• _What you have to do_
What is expected is a word-for-word copy of all the entries.

• _Given information_
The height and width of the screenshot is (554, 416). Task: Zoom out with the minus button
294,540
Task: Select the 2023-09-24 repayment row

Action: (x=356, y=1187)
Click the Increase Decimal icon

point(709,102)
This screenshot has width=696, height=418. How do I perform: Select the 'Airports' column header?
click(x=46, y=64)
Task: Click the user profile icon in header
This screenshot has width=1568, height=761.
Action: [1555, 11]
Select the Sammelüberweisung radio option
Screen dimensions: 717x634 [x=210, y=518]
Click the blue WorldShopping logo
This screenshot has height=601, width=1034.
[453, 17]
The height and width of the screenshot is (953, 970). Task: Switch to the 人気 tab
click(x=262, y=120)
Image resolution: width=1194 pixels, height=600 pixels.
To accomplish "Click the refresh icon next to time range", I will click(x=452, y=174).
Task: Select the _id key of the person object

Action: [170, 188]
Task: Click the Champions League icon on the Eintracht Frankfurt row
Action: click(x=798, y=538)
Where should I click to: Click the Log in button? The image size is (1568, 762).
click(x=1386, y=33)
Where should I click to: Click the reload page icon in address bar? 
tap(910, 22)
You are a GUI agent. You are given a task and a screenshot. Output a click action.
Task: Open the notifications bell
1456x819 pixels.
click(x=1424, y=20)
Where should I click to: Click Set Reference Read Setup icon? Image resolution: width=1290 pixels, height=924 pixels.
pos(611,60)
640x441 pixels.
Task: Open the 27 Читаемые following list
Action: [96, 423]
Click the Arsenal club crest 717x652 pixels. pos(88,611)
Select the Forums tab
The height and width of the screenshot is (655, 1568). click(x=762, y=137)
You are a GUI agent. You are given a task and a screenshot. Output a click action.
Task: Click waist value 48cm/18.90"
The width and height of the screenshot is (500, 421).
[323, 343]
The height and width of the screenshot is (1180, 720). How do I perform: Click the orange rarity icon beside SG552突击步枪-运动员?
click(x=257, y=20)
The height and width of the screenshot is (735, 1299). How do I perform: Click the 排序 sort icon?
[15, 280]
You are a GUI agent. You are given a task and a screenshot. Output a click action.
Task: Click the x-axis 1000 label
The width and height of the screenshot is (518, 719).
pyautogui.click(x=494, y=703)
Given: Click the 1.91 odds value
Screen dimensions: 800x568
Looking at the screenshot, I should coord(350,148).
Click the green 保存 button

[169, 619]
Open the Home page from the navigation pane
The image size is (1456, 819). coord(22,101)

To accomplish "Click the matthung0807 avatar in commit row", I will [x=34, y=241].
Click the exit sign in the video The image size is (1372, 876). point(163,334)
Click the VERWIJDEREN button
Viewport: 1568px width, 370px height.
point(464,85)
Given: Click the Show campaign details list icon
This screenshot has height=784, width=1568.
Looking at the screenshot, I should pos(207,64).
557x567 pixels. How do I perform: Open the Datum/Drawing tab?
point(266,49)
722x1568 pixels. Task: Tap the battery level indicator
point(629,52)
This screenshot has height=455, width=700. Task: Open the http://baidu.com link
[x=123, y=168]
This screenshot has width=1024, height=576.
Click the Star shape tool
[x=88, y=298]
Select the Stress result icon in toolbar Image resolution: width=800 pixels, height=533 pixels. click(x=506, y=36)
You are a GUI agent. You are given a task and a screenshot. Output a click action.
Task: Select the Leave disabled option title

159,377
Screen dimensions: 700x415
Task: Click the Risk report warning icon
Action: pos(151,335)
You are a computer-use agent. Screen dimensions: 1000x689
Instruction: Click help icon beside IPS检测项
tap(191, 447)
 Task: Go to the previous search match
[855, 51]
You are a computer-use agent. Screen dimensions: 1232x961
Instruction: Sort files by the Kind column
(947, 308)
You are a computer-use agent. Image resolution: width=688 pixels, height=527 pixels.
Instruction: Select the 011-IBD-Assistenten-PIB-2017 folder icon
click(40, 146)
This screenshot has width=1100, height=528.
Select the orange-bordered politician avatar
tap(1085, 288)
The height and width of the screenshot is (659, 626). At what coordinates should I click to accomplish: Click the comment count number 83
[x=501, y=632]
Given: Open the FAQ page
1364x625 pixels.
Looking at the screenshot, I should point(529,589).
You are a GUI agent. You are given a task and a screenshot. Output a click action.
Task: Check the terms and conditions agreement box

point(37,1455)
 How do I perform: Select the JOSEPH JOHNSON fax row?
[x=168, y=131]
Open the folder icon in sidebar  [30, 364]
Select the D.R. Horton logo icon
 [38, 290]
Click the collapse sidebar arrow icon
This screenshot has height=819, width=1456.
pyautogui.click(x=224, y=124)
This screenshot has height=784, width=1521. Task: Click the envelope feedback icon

• _Reply_
The height and width of the screenshot is (554, 416). Task: Zoom out with the minus button
294,540
Task: Select the 2023-09-24 repayment row

Action: (x=356, y=1187)
Click the Increase Decimal icon

point(709,102)
This screenshot has width=696, height=418. How do I perform: Select the 'Airports' column header?
click(x=46, y=64)
Task: Click the user profile icon in header
This screenshot has width=1568, height=761.
Action: [1555, 11]
Select the Sammelüberweisung radio option
Screen dimensions: 717x634 [x=210, y=518]
Click the blue WorldShopping logo
This screenshot has height=601, width=1034.
[453, 17]
The height and width of the screenshot is (953, 970). Task: Switch to the 人気 tab
click(x=262, y=120)
Image resolution: width=1194 pixels, height=600 pixels.
To accomplish "Click the refresh icon next to time range", I will click(x=452, y=174).
Task: Select the _id key of the person object

Action: [170, 188]
Task: Click the Champions League icon on the Eintracht Frankfurt row
Action: click(x=798, y=538)
Where should I click to: Click the Log in button? The image size is (1568, 762).
click(x=1386, y=33)
Where should I click to: Click the reload page icon in address bar? 
tap(910, 22)
You are a GUI agent. You are given a task and a screenshot. Output a click action.
Task: Open the notifications bell
1456x819 pixels.
click(x=1424, y=20)
Where should I click to: Click Set Reference Read Setup icon? Image resolution: width=1290 pixels, height=924 pixels.
pos(611,60)
640x441 pixels.
Task: Open the 27 Читаемые following list
Action: [96, 423]
Click the Arsenal club crest 717x652 pixels. pos(88,611)
Select the Forums tab
The height and width of the screenshot is (655, 1568). click(x=762, y=137)
You are a GUI agent. You are given a task and a screenshot. Output a click action.
Task: Click waist value 48cm/18.90"
The width and height of the screenshot is (500, 421).
[323, 343]
The height and width of the screenshot is (1180, 720). How do I perform: Click the orange rarity icon beside SG552突击步枪-运动员?
click(x=257, y=20)
The height and width of the screenshot is (735, 1299). How do I perform: Click the 排序 sort icon?
[15, 280]
You are a GUI agent. You are given a task and a screenshot. Output a click action.
Task: Click the x-axis 1000 label
The width and height of the screenshot is (518, 719).
pyautogui.click(x=494, y=703)
Given: Click the 1.91 odds value
Screen dimensions: 800x568
Looking at the screenshot, I should coord(350,148).
Click the green 保存 button

[169, 619]
Open the Home page from the navigation pane
The image size is (1456, 819). coord(22,101)

To accomplish "Click the matthung0807 avatar in commit row", I will [x=34, y=241].
Click the exit sign in the video The image size is (1372, 876). point(163,334)
Click the VERWIJDEREN button
Viewport: 1568px width, 370px height.
point(464,85)
Given: Click the Show campaign details list icon
This screenshot has height=784, width=1568.
Looking at the screenshot, I should pos(207,64).
557x567 pixels. How do I perform: Open the Datum/Drawing tab?
point(266,49)
722x1568 pixels. Task: Tap the battery level indicator
point(629,52)
This screenshot has height=455, width=700. Task: Open the http://baidu.com link
[x=123, y=168]
This screenshot has width=1024, height=576.
Click the Star shape tool
[x=88, y=298]
Select the Stress result icon in toolbar Image resolution: width=800 pixels, height=533 pixels. click(x=506, y=36)
You are a GUI agent. You are given a task and a screenshot. Output a click action.
Task: Select the Leave disabled option title

159,377
Screen dimensions: 700x415
Task: Click the Risk report warning icon
Action: pos(151,335)
You are a computer-use agent. Screen dimensions: 1000x689
Instruction: Click help icon beside IPS检测项
tap(191, 447)
 Task: Go to the previous search match
[855, 51]
You are a computer-use agent. Screen dimensions: 1232x961
Instruction: Sort files by the Kind column
(947, 308)
You are a computer-use agent. Image resolution: width=688 pixels, height=527 pixels.
Instruction: Select the 011-IBD-Assistenten-PIB-2017 folder icon
click(40, 146)
This screenshot has width=1100, height=528.
Select the orange-bordered politician avatar
tap(1085, 288)
The height and width of the screenshot is (659, 626). At what coordinates should I click to accomplish: Click the comment count number 83
[x=501, y=632]
Given: Open the FAQ page
1364x625 pixels.
Looking at the screenshot, I should point(529,589).
You are a GUI agent. You are given a task and a screenshot. Output a click action.
Task: Check the terms and conditions agreement box

point(37,1455)
 How do I perform: Select the JOSEPH JOHNSON fax row?
[x=168, y=131]
Open the folder icon in sidebar  [30, 364]
Select the D.R. Horton logo icon
 [38, 290]
Click the collapse sidebar arrow icon
This screenshot has height=819, width=1456.
pyautogui.click(x=224, y=124)
This screenshot has height=784, width=1521. Task: Click the envelope feedback icon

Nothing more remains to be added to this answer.